*Required action*
From the records below, set down exactly the lines starting with the line that contains "Image resolution: width=1200" and going on through the line that contains "Open Afficher les". Nothing else is wanted.
++++++++++++++++++++
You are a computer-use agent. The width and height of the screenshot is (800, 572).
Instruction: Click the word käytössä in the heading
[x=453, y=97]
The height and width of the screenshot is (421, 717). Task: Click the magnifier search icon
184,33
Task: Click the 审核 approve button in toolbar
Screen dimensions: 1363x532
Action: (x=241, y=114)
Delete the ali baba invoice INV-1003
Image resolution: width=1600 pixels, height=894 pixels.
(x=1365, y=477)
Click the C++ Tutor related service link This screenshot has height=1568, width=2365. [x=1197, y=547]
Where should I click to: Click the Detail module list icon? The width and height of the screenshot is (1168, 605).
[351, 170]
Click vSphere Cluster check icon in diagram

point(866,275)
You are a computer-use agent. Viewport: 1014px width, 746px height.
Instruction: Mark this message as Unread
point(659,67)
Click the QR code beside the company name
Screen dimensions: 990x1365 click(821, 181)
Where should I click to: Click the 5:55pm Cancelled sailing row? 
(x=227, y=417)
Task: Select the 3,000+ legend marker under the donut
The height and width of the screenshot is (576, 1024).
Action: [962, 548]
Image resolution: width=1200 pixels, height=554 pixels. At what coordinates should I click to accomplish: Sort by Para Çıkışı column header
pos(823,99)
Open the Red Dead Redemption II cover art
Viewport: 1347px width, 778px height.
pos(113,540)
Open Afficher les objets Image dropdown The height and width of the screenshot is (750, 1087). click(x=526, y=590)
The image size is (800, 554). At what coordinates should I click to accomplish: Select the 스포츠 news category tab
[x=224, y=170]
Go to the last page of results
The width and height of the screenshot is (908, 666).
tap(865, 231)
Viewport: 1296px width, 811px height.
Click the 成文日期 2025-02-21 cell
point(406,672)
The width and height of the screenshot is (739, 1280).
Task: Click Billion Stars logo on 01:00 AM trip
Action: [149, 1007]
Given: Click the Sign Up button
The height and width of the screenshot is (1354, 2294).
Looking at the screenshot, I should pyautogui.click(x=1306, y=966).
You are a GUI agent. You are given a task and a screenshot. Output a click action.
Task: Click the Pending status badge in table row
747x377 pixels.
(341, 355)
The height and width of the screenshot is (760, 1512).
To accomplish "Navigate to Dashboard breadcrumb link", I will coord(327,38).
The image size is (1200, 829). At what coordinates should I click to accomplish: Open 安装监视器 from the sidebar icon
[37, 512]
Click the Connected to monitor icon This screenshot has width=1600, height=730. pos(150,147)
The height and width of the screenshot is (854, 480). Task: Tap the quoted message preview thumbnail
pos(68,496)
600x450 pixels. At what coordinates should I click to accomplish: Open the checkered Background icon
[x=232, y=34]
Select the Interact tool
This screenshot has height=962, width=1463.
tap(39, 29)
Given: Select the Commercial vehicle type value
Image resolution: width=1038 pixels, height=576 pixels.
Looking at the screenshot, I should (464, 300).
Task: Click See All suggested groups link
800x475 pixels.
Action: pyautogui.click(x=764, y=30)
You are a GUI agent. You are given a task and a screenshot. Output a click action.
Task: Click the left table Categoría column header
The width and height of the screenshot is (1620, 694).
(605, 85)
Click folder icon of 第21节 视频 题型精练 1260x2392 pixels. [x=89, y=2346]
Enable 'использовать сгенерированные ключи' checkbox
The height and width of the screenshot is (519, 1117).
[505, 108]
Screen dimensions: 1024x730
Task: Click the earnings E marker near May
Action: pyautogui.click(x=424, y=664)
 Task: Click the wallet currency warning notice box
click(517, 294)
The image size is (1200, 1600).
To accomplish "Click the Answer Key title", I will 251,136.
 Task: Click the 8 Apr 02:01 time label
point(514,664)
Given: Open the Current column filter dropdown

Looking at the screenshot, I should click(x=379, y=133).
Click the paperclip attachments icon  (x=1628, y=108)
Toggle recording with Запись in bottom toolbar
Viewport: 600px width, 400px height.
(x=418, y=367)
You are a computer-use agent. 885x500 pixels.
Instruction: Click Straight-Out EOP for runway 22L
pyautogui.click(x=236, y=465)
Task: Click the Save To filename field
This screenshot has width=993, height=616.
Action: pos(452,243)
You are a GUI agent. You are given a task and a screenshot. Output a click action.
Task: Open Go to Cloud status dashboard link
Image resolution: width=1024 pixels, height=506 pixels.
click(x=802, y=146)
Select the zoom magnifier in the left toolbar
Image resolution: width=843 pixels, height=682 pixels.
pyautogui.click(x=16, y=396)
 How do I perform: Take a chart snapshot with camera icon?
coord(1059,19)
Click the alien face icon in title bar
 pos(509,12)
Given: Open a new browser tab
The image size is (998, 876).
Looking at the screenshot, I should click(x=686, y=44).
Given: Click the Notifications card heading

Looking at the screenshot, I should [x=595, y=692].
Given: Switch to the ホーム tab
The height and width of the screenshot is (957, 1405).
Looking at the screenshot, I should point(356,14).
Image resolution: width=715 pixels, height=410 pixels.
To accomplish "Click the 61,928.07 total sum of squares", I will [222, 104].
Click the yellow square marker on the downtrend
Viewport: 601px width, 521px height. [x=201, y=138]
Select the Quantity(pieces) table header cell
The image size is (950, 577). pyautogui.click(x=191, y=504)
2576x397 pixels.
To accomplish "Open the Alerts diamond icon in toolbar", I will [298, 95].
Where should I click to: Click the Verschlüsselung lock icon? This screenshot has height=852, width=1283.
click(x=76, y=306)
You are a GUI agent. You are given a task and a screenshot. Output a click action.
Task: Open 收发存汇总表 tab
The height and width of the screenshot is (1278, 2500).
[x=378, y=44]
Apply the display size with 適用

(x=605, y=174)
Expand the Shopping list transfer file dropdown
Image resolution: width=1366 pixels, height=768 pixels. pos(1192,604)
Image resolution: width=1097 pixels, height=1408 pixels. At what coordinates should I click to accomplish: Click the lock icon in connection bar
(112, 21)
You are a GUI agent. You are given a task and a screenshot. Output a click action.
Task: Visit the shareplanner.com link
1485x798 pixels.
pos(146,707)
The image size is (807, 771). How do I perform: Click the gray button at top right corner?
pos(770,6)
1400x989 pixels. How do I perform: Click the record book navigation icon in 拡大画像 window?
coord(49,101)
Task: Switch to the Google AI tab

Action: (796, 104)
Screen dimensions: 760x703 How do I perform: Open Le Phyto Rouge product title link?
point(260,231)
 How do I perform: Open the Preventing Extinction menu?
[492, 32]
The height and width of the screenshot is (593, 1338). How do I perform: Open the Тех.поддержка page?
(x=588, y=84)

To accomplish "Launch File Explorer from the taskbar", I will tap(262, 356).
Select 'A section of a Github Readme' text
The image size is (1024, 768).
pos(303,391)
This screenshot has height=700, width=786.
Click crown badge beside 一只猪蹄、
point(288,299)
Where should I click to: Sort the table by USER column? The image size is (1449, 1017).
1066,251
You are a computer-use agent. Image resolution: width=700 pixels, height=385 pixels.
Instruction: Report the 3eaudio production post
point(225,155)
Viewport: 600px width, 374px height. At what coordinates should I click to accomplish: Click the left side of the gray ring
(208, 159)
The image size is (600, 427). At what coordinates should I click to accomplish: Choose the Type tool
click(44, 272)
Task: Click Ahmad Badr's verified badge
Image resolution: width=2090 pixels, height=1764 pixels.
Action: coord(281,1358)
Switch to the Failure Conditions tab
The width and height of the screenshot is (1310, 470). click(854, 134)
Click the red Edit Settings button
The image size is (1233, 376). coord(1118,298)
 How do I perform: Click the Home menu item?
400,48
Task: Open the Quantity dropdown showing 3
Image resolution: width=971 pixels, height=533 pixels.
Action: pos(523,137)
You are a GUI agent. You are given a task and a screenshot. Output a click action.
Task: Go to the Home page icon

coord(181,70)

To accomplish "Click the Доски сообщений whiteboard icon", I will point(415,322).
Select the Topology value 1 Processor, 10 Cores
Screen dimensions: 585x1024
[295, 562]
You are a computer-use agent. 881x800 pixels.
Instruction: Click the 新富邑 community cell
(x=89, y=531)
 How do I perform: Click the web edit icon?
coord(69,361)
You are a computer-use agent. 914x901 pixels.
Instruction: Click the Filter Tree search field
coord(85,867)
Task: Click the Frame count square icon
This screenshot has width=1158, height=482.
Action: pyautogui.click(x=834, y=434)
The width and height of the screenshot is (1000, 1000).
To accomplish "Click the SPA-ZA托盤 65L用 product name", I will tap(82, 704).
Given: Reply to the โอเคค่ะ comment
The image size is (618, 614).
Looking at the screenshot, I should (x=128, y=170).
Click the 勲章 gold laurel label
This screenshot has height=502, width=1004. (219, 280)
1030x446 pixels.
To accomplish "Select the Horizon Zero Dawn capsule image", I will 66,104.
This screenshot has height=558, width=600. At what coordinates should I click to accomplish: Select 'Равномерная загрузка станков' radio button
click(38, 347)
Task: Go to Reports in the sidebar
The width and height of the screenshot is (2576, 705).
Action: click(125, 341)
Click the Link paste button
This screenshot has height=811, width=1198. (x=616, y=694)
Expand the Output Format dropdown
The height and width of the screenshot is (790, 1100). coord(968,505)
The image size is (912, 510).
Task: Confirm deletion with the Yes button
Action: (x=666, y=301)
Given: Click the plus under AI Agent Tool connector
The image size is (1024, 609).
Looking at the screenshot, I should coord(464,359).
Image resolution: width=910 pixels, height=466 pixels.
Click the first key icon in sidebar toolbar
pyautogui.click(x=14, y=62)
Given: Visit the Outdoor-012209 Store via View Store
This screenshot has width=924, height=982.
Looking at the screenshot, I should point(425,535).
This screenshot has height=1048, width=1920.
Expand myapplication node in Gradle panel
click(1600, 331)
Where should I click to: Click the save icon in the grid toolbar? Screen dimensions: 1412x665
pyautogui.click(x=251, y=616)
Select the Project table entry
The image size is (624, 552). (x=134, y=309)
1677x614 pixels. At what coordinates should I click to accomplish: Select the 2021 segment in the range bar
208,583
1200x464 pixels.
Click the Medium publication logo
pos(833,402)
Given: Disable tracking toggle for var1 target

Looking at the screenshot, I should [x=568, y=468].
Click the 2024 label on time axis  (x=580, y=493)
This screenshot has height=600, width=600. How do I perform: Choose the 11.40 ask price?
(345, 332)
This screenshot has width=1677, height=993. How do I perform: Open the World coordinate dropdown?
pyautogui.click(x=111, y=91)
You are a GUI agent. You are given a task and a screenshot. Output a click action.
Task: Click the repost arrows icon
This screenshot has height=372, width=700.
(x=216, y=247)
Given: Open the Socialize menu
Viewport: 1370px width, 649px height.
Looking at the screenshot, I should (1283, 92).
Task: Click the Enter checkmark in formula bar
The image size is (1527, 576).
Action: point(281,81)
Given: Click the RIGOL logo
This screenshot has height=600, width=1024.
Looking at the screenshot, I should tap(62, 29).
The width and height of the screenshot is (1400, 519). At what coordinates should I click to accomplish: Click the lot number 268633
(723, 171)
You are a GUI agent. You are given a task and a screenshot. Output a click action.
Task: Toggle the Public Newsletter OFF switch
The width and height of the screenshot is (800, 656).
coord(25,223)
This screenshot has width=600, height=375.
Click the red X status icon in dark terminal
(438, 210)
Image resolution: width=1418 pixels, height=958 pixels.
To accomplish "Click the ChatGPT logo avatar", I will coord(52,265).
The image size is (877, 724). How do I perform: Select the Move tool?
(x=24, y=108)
++++++++++++++++++++
*Result*
Image resolution: width=1200 pixels, height=554 pixels. At what coordinates should I click to accomplish: Sort by Para Çıkışı column header
pos(823,99)
Open the Red Dead Redemption II cover art
Viewport: 1347px width, 778px height.
pos(113,540)
Open Afficher les objets Image dropdown The height and width of the screenshot is (750, 1087). click(x=526, y=590)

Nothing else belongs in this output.